Sur un retour d’expérience de 100 malades pris en charges en Lombardie, la trachéotomie était proposée précocement dès que les GDS s’amélioraient et que le sevrage était envisagé et pour les raisons que vous évoquez : sevrage plus rapide et libération d’un lit de réa mais aussi meilleure gestion de la curarisation, de la sédation et de la ventilation.
Le délai entre l’intubation et la réalisation de la trachéotomie va dépendre de 2 choses (i) la période d’infection (si très précoce risque d’aérosolisation du virus) et (ii) la disponibilité des respirateurs de réa! (en effet l’objectif de la trachéotomie est entre autre d ‘accélérer le sevrage du respirateur. Pour le libérer pour un autre patient)
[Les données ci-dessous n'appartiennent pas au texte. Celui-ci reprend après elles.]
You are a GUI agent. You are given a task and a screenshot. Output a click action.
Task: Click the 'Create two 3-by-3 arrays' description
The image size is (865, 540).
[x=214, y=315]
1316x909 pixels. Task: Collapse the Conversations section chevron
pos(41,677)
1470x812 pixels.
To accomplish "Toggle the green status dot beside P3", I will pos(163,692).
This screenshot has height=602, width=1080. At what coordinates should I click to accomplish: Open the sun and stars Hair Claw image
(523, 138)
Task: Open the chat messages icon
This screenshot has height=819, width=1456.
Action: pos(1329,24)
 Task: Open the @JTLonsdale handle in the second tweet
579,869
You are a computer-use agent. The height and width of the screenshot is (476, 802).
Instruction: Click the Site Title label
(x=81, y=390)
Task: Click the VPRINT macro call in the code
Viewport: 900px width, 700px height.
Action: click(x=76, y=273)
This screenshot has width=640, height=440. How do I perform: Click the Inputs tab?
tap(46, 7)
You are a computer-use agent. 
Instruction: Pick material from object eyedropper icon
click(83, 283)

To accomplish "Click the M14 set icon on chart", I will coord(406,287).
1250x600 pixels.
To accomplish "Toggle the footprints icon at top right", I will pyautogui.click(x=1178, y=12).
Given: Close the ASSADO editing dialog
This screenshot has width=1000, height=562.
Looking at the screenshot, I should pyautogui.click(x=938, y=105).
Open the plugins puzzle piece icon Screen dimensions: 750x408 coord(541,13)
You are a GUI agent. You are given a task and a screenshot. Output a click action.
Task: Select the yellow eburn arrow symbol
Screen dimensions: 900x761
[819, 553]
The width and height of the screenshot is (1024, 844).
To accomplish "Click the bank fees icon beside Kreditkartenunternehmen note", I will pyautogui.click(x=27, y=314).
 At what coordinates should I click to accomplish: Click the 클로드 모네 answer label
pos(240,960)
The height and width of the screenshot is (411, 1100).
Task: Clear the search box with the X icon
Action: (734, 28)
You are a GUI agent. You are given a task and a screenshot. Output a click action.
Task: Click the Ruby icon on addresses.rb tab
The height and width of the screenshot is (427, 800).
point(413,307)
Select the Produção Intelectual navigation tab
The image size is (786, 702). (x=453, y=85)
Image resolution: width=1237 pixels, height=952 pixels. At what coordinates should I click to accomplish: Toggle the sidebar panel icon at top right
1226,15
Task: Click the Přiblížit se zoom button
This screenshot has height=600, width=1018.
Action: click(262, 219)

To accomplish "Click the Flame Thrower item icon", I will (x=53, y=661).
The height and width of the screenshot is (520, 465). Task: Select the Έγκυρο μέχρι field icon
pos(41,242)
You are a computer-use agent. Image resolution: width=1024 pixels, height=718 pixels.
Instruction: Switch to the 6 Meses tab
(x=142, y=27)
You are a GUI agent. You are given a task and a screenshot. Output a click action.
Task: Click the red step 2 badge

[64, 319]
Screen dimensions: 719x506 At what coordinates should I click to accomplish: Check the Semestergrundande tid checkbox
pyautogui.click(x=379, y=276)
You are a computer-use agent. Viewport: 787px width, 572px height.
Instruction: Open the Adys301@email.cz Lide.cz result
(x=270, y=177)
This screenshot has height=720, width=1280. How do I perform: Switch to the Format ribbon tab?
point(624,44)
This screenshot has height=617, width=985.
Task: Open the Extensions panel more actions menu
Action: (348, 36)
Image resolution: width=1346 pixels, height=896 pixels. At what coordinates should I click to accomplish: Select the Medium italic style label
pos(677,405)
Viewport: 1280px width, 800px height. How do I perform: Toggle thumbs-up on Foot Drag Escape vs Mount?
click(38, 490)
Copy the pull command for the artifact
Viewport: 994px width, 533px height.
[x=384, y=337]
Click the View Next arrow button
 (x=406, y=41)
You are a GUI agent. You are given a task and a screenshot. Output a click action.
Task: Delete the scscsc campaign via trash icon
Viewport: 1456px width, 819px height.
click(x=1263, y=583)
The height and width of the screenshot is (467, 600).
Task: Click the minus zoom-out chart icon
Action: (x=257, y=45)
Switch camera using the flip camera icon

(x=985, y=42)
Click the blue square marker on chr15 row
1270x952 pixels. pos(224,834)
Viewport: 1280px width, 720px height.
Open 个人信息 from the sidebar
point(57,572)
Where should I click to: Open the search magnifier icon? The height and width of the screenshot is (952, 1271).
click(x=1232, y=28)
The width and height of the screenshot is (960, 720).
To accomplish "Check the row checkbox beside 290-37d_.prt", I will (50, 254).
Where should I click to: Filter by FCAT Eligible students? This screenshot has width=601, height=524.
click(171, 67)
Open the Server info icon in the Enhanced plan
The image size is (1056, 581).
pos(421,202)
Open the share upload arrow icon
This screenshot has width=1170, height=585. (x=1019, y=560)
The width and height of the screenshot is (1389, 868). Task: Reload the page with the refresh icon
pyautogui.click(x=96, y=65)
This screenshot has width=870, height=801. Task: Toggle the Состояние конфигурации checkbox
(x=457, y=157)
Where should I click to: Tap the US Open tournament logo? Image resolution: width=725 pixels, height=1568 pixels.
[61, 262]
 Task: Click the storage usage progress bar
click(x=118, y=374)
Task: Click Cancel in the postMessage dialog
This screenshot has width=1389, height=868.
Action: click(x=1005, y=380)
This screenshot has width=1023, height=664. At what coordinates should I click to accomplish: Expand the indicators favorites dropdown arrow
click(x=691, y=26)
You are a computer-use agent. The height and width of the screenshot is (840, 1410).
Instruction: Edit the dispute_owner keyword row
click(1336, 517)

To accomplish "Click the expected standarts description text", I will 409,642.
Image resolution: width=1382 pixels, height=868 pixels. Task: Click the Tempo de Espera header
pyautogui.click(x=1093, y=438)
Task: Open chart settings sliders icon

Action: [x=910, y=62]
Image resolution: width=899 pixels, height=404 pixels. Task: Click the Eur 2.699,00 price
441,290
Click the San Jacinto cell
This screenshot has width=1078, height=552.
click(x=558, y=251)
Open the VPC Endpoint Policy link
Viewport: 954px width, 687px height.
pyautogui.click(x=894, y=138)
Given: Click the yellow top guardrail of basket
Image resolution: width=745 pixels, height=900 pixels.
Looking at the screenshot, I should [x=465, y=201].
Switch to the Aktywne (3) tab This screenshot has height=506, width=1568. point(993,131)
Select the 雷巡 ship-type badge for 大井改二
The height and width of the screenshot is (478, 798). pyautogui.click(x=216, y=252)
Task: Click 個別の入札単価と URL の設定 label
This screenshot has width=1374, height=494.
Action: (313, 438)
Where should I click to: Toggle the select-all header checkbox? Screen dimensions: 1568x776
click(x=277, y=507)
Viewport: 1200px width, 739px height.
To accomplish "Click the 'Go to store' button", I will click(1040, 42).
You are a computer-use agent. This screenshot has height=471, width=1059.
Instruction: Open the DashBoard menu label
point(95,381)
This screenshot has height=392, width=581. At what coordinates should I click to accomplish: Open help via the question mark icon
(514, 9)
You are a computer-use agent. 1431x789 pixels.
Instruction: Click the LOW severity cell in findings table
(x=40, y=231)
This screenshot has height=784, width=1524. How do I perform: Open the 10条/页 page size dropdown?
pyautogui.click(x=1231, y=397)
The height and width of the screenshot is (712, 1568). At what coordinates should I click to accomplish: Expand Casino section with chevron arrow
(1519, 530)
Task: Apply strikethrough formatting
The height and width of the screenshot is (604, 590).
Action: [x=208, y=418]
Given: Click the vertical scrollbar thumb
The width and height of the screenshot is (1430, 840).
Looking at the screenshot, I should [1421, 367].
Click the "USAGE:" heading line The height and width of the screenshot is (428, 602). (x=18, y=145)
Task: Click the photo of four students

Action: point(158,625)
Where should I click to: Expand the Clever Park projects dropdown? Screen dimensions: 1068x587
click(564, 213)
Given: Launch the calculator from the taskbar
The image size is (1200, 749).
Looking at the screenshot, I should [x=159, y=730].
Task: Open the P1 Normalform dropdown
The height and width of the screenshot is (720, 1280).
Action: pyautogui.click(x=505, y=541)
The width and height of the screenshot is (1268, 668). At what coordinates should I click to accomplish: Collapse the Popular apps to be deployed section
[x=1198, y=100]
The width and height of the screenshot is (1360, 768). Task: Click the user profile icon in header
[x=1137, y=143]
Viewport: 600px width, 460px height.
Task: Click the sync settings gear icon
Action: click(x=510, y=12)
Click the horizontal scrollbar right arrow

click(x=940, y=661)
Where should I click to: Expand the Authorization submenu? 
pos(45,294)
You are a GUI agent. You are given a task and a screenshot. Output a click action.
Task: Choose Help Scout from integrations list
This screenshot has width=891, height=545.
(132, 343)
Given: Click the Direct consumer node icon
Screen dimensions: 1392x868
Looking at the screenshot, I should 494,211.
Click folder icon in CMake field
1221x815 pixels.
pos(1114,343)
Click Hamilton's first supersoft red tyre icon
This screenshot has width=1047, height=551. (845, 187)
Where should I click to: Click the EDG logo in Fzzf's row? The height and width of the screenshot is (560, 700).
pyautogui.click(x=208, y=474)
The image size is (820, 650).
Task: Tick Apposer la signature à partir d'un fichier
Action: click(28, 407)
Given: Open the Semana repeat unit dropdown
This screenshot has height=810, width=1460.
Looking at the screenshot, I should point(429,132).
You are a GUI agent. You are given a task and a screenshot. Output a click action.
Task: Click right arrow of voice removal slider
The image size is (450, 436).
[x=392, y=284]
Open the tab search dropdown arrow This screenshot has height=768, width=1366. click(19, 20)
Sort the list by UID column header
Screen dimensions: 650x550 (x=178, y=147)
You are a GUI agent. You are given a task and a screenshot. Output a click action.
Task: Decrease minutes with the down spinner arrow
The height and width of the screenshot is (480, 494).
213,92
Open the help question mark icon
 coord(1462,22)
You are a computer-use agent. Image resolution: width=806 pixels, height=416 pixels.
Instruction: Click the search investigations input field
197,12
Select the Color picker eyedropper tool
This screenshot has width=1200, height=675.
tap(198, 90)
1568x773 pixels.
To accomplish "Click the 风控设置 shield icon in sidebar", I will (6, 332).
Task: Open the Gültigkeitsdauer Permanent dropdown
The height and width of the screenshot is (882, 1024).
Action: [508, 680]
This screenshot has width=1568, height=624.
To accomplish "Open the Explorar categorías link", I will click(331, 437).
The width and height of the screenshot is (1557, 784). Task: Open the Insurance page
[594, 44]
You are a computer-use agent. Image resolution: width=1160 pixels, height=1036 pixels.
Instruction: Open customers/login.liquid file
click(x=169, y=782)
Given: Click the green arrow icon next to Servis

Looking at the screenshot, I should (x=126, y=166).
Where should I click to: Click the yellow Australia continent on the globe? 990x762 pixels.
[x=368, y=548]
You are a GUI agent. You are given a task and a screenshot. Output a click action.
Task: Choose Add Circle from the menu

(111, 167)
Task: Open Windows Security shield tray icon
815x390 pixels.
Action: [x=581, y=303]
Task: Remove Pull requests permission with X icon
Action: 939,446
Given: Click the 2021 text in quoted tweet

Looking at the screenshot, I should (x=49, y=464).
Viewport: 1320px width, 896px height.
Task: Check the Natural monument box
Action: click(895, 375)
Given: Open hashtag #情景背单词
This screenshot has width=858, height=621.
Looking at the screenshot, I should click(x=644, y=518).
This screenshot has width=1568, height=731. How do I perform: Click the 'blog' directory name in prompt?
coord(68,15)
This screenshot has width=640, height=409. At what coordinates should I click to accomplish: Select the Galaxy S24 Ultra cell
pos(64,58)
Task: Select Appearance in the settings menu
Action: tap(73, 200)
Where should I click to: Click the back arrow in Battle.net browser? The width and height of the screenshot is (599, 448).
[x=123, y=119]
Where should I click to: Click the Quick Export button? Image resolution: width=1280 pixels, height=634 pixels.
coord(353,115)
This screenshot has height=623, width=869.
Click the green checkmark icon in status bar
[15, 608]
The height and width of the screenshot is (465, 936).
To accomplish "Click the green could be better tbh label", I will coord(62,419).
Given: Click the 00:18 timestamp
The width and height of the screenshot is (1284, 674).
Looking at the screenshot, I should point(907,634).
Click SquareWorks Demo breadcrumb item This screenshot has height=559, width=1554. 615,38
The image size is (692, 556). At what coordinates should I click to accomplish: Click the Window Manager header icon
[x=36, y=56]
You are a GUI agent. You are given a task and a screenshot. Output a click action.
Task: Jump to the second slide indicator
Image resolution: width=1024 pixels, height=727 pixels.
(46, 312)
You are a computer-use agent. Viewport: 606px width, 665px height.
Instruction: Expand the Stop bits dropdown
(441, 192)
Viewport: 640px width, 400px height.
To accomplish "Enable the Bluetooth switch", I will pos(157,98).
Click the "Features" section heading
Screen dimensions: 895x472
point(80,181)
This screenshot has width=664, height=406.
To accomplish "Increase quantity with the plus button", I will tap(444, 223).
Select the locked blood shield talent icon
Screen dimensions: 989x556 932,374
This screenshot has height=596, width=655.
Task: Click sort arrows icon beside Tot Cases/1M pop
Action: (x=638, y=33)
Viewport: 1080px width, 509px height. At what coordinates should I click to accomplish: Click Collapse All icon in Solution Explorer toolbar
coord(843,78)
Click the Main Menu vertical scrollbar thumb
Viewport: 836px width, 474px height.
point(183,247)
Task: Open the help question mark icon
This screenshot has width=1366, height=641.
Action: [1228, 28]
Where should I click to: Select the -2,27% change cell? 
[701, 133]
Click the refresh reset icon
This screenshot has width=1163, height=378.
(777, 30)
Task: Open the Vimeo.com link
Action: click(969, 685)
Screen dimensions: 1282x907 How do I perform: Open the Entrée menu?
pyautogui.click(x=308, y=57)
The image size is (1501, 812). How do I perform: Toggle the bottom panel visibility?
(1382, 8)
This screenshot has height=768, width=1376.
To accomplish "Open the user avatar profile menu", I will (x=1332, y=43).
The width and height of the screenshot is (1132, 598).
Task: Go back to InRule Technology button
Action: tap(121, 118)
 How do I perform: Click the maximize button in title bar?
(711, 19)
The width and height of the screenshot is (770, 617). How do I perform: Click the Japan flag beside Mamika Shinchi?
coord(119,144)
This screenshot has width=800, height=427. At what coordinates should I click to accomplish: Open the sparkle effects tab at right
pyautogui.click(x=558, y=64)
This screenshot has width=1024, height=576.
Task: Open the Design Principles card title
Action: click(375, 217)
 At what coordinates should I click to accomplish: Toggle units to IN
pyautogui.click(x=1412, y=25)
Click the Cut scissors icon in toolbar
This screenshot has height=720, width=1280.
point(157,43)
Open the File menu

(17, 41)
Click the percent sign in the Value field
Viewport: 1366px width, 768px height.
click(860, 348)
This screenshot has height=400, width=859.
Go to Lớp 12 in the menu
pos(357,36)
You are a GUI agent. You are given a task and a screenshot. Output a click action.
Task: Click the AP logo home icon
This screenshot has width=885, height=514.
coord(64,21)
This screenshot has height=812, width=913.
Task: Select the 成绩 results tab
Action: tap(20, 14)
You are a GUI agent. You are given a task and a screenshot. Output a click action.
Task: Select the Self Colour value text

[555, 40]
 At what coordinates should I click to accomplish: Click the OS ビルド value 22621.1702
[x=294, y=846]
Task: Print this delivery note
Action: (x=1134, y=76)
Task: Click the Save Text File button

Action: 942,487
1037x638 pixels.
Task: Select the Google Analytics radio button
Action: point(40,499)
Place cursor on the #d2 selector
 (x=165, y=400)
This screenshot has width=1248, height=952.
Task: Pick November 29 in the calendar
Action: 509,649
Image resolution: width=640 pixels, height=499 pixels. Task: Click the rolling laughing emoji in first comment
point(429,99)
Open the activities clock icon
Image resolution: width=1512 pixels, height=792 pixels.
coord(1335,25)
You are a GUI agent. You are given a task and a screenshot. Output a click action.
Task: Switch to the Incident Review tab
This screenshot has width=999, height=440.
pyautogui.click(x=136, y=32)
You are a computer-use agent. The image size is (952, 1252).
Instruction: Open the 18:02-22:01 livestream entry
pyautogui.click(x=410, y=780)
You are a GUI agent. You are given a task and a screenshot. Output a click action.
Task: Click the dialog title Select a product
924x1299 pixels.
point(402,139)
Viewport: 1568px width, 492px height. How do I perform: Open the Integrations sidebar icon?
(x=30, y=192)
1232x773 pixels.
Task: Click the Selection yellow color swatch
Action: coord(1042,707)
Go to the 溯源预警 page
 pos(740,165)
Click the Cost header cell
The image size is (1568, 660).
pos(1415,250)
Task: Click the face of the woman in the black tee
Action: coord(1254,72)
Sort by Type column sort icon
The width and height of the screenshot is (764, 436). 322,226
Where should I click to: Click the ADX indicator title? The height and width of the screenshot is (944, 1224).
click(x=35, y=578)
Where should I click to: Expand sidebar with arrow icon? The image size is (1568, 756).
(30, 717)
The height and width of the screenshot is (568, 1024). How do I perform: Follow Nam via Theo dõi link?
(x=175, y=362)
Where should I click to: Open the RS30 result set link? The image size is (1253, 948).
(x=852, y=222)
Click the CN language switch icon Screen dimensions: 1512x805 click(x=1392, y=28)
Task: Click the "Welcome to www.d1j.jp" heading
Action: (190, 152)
Donc sans doute pas de trachéotomie trop précoce car risque de contamination des opérateurs et risque trop important si patient trop limite sur plan respiratoire (rapport P/F trop faible). Le DV est néanmoins possible avec trachéotomie.
Si trachéotomie envisagée et envisageable : préférer la méthode percutanée (car le risque de contaminations des professionnels est accrue avec la technique chirurgicale).
Pour ce qui est de la technique préférer celle qui est la mieux maitrisée dans votre équipe et qui requiert pour le geste le moins de personnel possible. Pour ces dernier la protection doit être maximale : masque FFP2, Lunettes, Habillage complet et étanche gant…). A titre d’exemple : 3 personnes dans la chambre : 1 à la fibroscopie + sonde d’intubation, 1 à la réalisation du geste,1 au respirateur et une autre personne hors de la chambre pour sécurité/logistique (besoin de matériel complémentaire).
De préférence fibroscope à usage unique (intérêt triple : pas de manœuvre risquée après le geste (il va directement à la poubelle), éloignement de l’opérateur (qui observe sur écran et non plus par l’oculaire de l’opérateur), si ponction du fibroscope…cela coûte moins cher !).
Le patient doit être curarisé (facilitant le geste et évitant tout effort de toux risquant d’entrainer une aérosolisation)
Pour les sondes de trachéotomie : trachéotomie à ballonnet bien sûr.
Tout doit être fait pour maintenir le ballonnet de la sonde d’intubation gonflée pendant le geste afin d’assurer l’étanchéité des voies aériennes. Assurer une pause ventilatoire après l’insertion de l’aiguille et le retrait du mandrin. Quand le guide est en place reprendre la ventilation. Réaliser la dilatation, avant le retrait du dilatateur : faire une pause respiratoire, introduire la sonde de trachéotomie, gonfler rapidement le ballonnet de la sonde et mettre en place un filtre HME sur la sonde de trachéotomie. Reprendre la ventilation par la sonde de trachéotomie. Retrait de la sonde d’intubation, après s’être assuré de la bonne reprise de la ventilation contrôlée (EtCO2) Cette séquence n’est pas là pour vous apprendre la technique mais rappeler l’importance des pauses pour éviter l’aérosolisation.